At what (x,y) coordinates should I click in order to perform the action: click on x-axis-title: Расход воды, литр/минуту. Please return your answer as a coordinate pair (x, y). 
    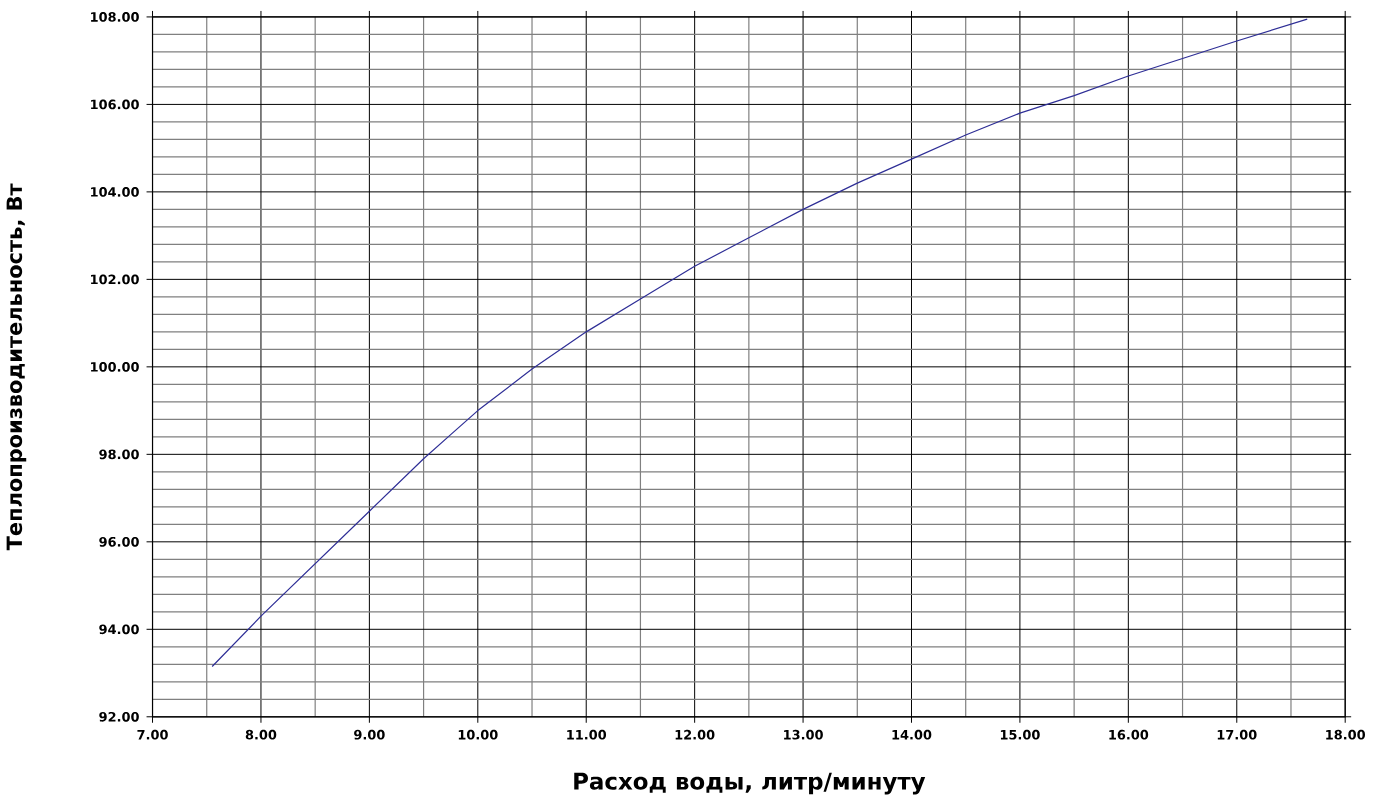
    Looking at the image, I should click on (750, 784).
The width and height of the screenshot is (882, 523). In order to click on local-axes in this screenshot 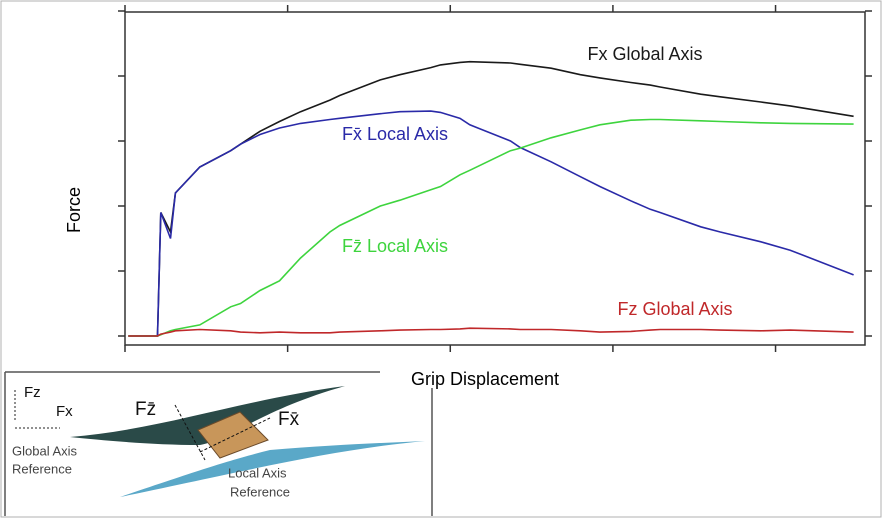, I will do `click(222, 432)`.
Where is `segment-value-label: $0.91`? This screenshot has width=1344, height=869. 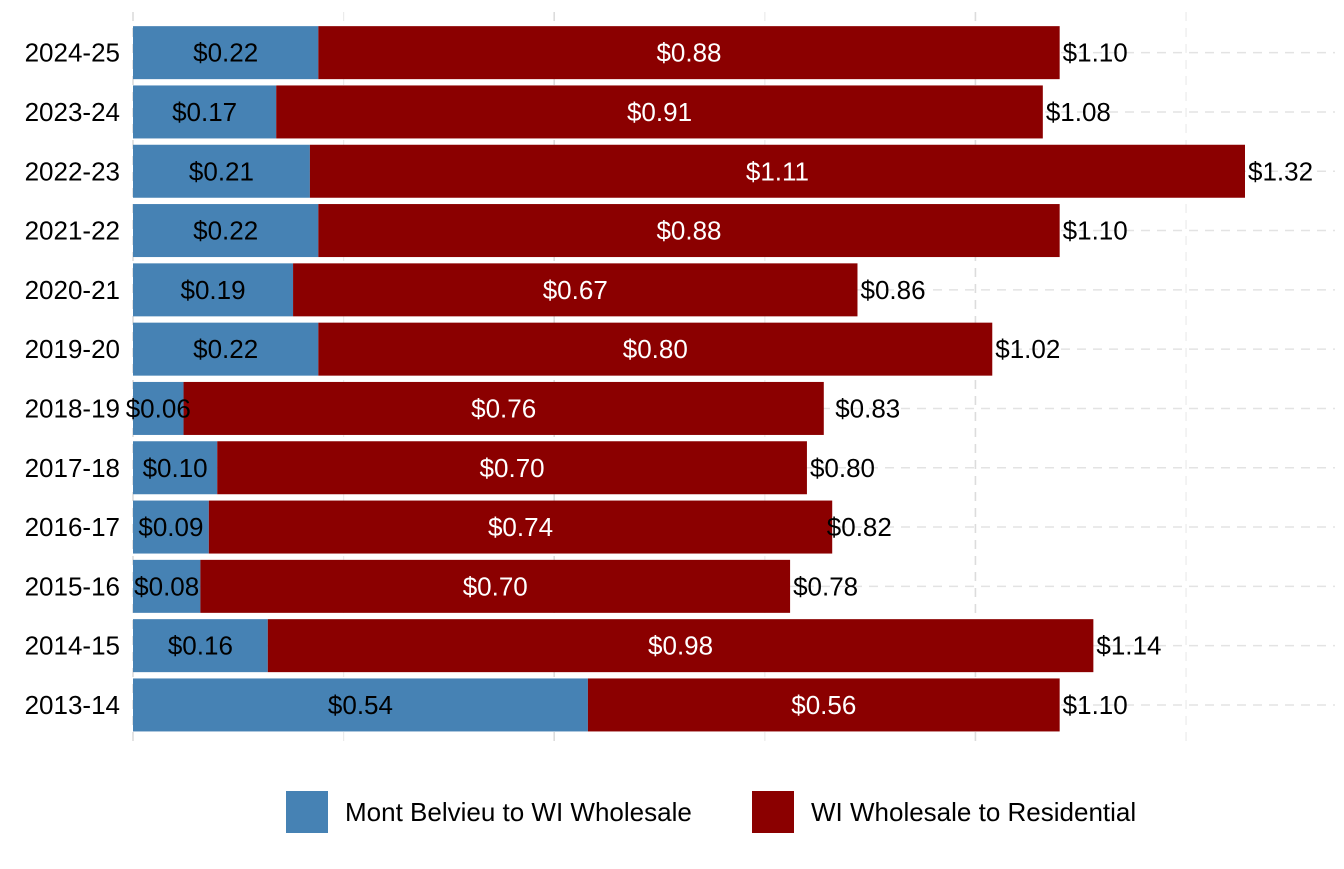 segment-value-label: $0.91 is located at coordinates (660, 112).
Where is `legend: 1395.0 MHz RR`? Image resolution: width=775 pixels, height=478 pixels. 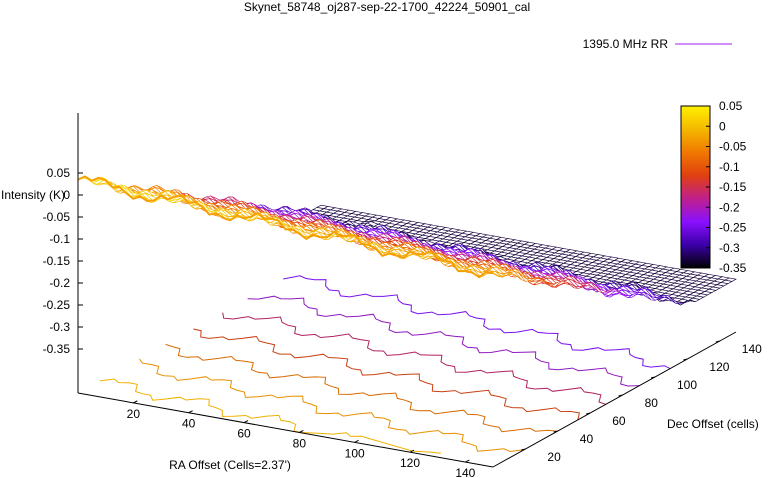 legend: 1395.0 MHz RR is located at coordinates (658, 44).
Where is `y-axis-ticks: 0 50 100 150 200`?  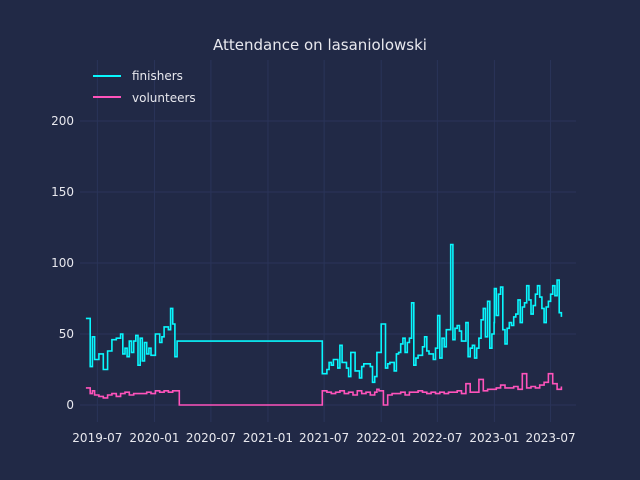 y-axis-ticks: 0 50 100 150 200 is located at coordinates (62, 263).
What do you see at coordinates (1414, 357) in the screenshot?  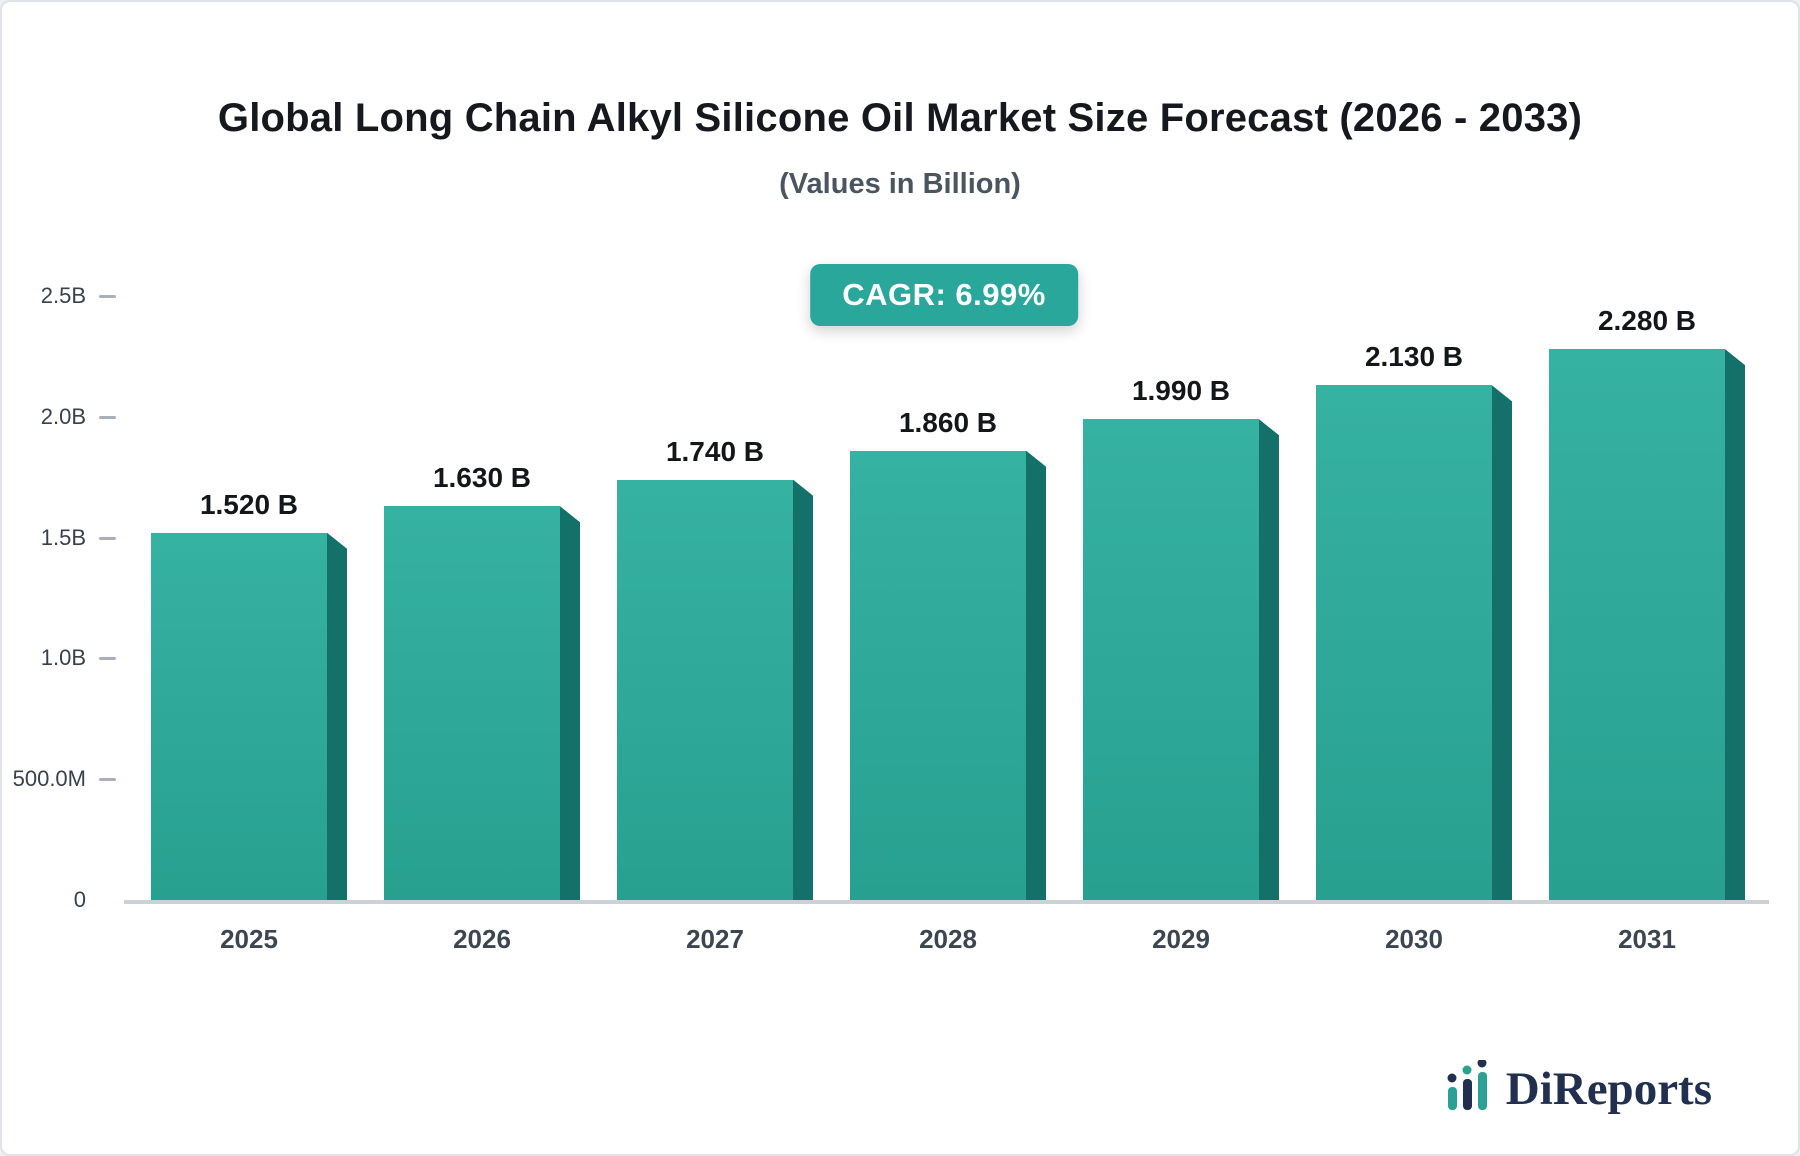 I see `bar-value-label: 2.130 B` at bounding box center [1414, 357].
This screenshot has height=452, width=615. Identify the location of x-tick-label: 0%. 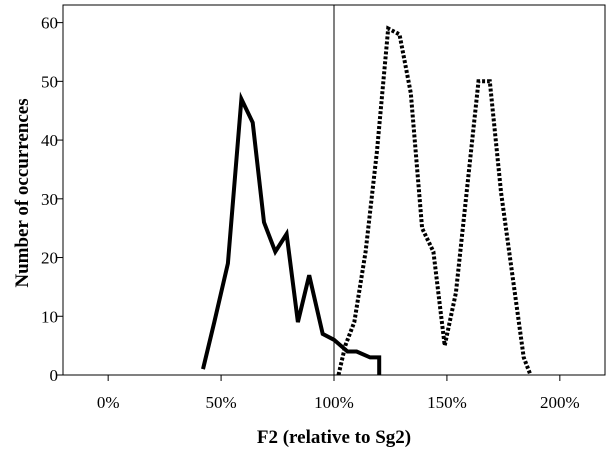
(108, 402).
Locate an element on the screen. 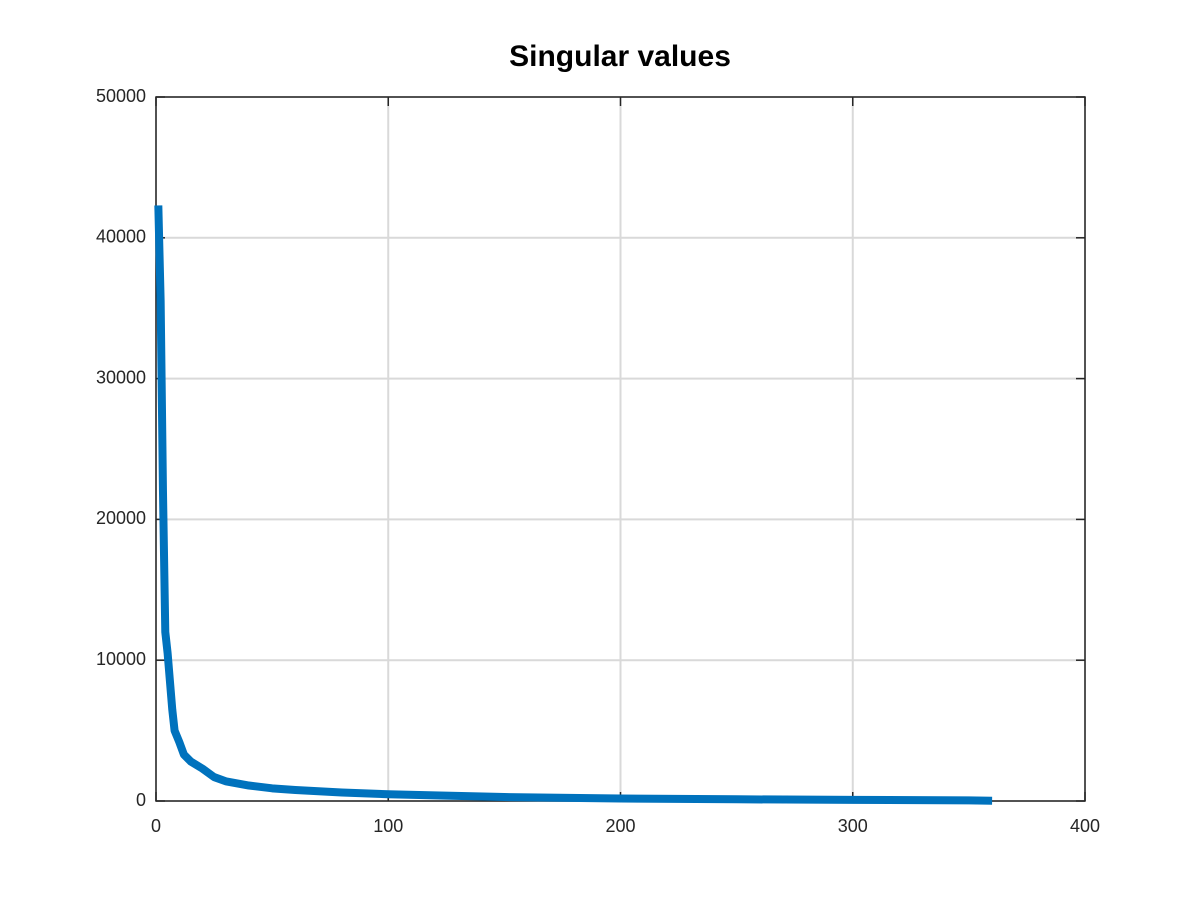  y-tick-label: 10000 is located at coordinates (121, 659).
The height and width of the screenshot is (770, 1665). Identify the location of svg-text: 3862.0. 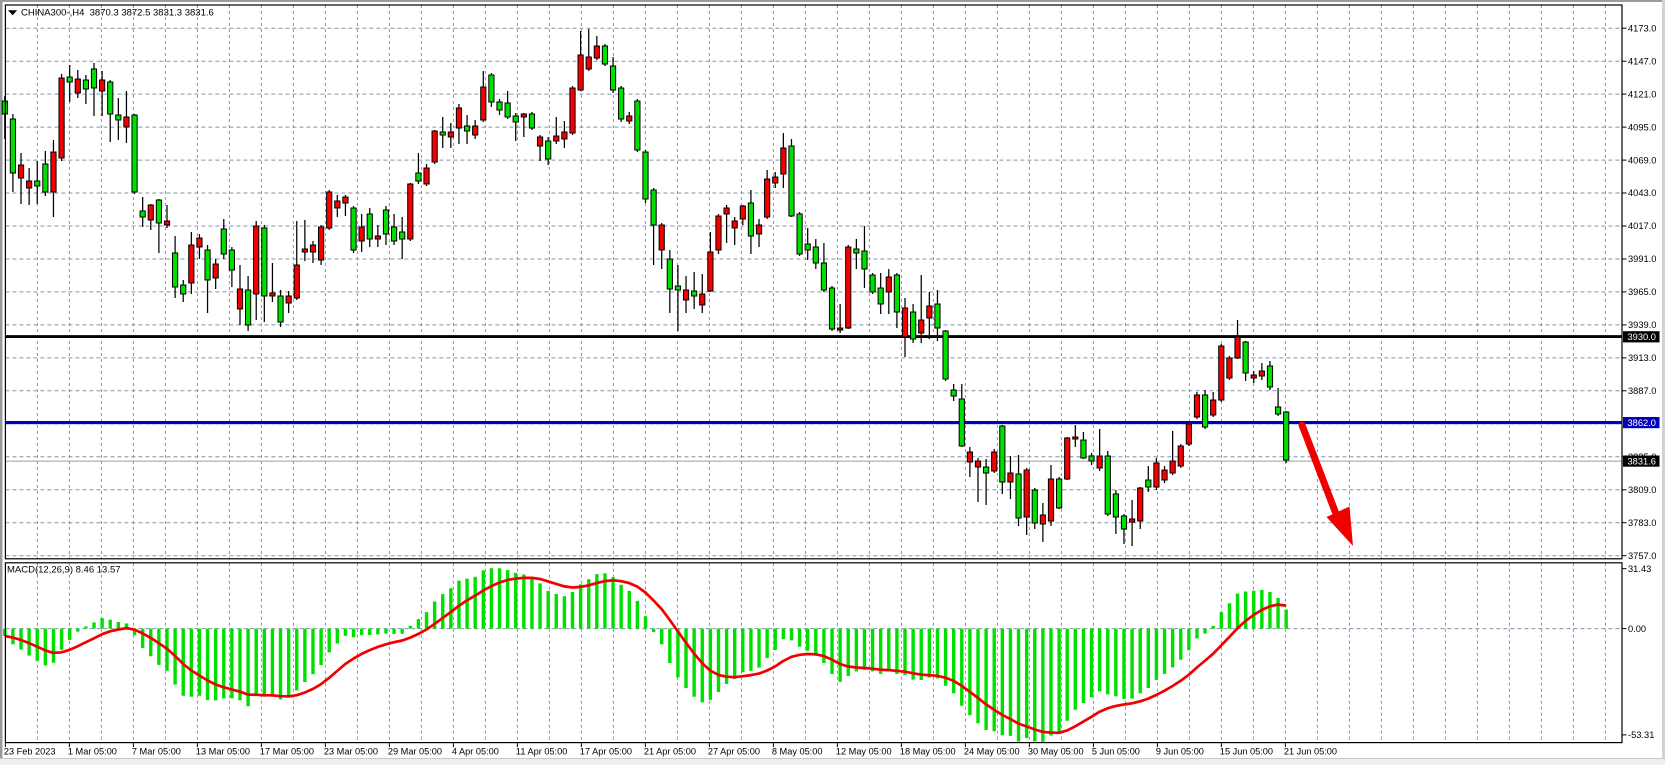
(1642, 423).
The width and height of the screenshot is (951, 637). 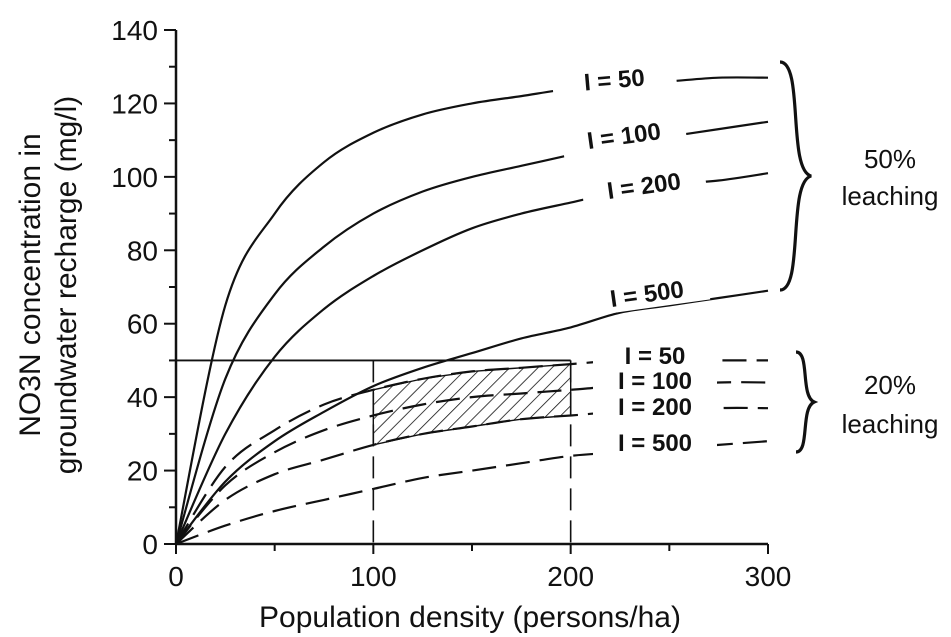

## [ABOUT THIS TASK]
Rewrite the stretch from the start of the records through the line containing "Looking at the", replacing "coordinate pair" with "pair of numbers" and leaving everything else unchanged. Leave the pictures out of your answer.

## [EXERCISE RESPONSE]
At what (x,y) coordinates should I click in order to perform the action: click on x-axis-title: Расход воды, литр/минуту. Please return your answer as a pair of numbers (x, y). 
    Looking at the image, I should click on (750, 784).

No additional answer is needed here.